Teriska Khan was coming out of the bathroom, wiping her hands on a towel.
‘What’s the matter now?’ she said.
‘Daya! There’s a car! It’s stopped outside. There are people getting out. I heard the doors slam!’
‘It’ll be Soran I expect. I thought he’d be home hours ago,’ said Teriska Khan. ‘Is the kitchen finished? And you’ve got rid of the cotton wool? OK. Now in case it’s not your father, remember, no one’s been here all day except for your cousin Latif who called earlier this evening. When he realized your father hadn’t come back from Baghdad, he went away again.
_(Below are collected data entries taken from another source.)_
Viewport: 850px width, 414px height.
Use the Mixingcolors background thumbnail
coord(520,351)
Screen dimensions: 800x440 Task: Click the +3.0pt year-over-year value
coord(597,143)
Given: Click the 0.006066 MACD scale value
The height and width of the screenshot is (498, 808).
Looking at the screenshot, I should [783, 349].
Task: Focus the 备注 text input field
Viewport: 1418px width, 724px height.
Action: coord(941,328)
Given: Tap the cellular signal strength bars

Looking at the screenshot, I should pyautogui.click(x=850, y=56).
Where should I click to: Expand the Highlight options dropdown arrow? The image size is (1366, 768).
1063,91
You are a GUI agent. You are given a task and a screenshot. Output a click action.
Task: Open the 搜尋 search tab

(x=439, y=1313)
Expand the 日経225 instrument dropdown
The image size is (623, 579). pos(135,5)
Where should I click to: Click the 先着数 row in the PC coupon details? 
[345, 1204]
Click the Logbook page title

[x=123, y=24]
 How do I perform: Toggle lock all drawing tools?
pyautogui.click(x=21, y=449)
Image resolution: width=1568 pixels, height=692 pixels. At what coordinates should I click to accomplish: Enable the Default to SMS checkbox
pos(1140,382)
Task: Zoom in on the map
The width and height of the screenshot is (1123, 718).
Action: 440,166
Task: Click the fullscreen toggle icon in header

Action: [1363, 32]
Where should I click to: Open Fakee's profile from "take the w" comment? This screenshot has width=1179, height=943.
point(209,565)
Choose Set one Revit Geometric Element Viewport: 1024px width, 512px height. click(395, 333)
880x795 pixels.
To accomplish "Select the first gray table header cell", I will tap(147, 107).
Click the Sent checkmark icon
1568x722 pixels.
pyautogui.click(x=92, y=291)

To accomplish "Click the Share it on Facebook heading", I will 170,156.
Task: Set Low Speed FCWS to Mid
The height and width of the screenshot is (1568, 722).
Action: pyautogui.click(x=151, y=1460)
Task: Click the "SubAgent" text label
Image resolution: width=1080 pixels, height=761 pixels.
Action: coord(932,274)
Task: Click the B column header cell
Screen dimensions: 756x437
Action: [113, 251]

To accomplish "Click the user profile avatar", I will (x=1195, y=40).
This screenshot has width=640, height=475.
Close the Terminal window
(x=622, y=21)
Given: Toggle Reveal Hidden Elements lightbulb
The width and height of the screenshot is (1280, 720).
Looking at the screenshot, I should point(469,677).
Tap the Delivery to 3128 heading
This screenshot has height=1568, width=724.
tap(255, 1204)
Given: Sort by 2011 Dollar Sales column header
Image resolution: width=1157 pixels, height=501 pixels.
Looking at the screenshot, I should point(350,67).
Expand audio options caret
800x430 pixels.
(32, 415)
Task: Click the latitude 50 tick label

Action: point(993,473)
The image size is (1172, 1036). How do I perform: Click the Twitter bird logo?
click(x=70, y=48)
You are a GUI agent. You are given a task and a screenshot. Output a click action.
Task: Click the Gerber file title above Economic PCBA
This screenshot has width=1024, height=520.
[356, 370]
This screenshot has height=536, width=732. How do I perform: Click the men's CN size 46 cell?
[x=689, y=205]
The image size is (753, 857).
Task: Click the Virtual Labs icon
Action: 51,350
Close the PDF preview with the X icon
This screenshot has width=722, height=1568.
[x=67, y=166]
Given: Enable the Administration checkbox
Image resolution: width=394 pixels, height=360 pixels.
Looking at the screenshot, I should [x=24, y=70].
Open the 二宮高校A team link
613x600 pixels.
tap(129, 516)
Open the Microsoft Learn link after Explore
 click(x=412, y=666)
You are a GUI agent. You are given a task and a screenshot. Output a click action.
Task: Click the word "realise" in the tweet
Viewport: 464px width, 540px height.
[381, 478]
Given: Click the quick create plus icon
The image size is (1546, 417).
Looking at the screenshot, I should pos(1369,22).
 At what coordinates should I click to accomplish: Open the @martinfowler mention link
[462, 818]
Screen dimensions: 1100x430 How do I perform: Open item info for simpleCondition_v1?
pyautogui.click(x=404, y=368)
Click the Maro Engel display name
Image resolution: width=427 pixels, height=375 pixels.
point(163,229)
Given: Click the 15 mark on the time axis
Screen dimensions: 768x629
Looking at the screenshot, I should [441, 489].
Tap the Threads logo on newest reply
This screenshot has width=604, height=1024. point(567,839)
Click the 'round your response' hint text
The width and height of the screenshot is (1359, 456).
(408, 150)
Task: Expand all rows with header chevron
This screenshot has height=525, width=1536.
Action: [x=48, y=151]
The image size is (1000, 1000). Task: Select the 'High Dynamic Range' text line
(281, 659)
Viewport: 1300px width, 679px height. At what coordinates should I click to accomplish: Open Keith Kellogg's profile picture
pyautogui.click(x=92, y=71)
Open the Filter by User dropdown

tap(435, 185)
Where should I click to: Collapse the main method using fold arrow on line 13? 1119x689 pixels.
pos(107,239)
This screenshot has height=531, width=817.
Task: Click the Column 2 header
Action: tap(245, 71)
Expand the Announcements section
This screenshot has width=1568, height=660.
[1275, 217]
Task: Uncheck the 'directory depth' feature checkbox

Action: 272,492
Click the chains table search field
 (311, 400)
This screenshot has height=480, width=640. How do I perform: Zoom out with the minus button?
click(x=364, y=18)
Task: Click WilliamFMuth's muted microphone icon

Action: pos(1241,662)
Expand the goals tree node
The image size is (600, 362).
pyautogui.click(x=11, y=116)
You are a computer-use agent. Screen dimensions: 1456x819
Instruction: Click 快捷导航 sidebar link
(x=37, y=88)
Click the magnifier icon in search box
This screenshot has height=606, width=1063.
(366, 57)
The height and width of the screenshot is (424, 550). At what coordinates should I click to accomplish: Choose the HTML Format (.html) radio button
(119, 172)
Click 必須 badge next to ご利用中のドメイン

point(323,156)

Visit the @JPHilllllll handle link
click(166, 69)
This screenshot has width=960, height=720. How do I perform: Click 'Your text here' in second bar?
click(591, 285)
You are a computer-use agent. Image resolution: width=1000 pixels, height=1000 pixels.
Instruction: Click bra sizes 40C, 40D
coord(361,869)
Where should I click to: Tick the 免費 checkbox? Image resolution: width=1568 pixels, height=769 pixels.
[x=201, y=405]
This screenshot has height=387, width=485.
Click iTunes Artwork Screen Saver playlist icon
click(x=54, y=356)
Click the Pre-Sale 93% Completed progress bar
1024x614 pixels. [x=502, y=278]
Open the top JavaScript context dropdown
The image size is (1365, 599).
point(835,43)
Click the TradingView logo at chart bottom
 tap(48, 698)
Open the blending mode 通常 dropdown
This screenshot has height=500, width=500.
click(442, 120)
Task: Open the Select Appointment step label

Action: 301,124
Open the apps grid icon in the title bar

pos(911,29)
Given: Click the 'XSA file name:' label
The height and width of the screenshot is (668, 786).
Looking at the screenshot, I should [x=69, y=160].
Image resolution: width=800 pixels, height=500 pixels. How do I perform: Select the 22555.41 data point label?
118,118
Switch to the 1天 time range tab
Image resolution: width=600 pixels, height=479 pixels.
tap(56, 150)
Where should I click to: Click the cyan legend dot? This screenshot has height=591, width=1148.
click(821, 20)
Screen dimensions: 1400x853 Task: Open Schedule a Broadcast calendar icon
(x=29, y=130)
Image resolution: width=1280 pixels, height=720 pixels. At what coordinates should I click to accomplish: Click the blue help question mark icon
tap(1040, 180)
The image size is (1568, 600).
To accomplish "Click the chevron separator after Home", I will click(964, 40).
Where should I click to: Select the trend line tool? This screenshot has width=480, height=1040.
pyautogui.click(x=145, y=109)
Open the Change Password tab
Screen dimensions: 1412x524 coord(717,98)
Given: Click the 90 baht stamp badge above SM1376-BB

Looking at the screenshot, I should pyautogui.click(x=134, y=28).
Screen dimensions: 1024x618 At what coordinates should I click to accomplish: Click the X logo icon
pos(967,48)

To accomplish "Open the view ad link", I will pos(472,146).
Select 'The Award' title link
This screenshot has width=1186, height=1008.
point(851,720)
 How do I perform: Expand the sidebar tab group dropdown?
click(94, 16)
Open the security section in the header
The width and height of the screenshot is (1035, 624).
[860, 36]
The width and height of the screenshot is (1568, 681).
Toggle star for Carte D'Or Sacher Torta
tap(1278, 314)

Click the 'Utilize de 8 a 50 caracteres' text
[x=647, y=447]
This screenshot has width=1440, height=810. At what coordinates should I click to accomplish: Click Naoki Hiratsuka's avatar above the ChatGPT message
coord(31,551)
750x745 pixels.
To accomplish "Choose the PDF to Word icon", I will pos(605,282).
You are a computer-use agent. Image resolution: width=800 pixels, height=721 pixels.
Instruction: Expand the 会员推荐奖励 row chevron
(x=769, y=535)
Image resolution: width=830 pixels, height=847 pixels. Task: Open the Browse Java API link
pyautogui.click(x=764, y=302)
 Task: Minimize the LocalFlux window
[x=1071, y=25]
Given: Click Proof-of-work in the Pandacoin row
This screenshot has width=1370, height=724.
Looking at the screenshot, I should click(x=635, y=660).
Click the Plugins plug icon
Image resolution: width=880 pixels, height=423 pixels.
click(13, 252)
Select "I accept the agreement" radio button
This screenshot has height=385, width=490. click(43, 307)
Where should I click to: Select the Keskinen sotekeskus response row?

Got that?’
She’d hardly stopped speaking when a man’s voice called out,
‘Teriska, Tara – where is everyone? I’ve got a surprise for you.’
Tara felt she was waking up from a nightmare. Her father was home at last.
‘Baba!’ she shouted, and ran towards the front door.
Kak Soran had put down his briefcase and was unwinding the scarf from his neck. He grinned broadly at her.
‘You all seem very quiet this evening,’ he said. ‘Don’t tell me Hero’s asleep already? What’s the matter with you? Look who’s here!’
He stepped sideways, and Tara saw, beside Ashti, a short person all dressed in black, from the scarf that completely covered her white hair to the hem of her ankle-length dress.
‘Granny!’ she said, and ran over to give her a hug.
Everyone was talking and laughing at once.
‘I had no idea . . .’ said Teriska Khan.
‘Well,’ Granny said comfortably, ‘Soran finished his business early and came to see me, and said why didn’t I come up here for a week or two, and Suzan seemed a lot better and said she could do without me for a bit, so I thought I would. He only gave me half an hour to pack my things though.’ She still had her arm round Tara, who was breathing in the well-remembered smell of camphor and cinnamon that always seemed to cling to Granny’s clothes.
‘What’s for supper?’ said Kak Soran, striding towards the kitchen. ‘It’s been a long drive.’
‘Oh! Oh, good heavens!’ said Teriska Khan. ‘I forgot all about your supper!’
‘What?’ Kak Soran looked astonished. He was used to a perfectly run household, to an endless supply of beautifully ironed shirts, and delicious meals ready whenever he wanted to eat. In all the years they’d been married, Teriska Khan had never forgotten to cook his supper before.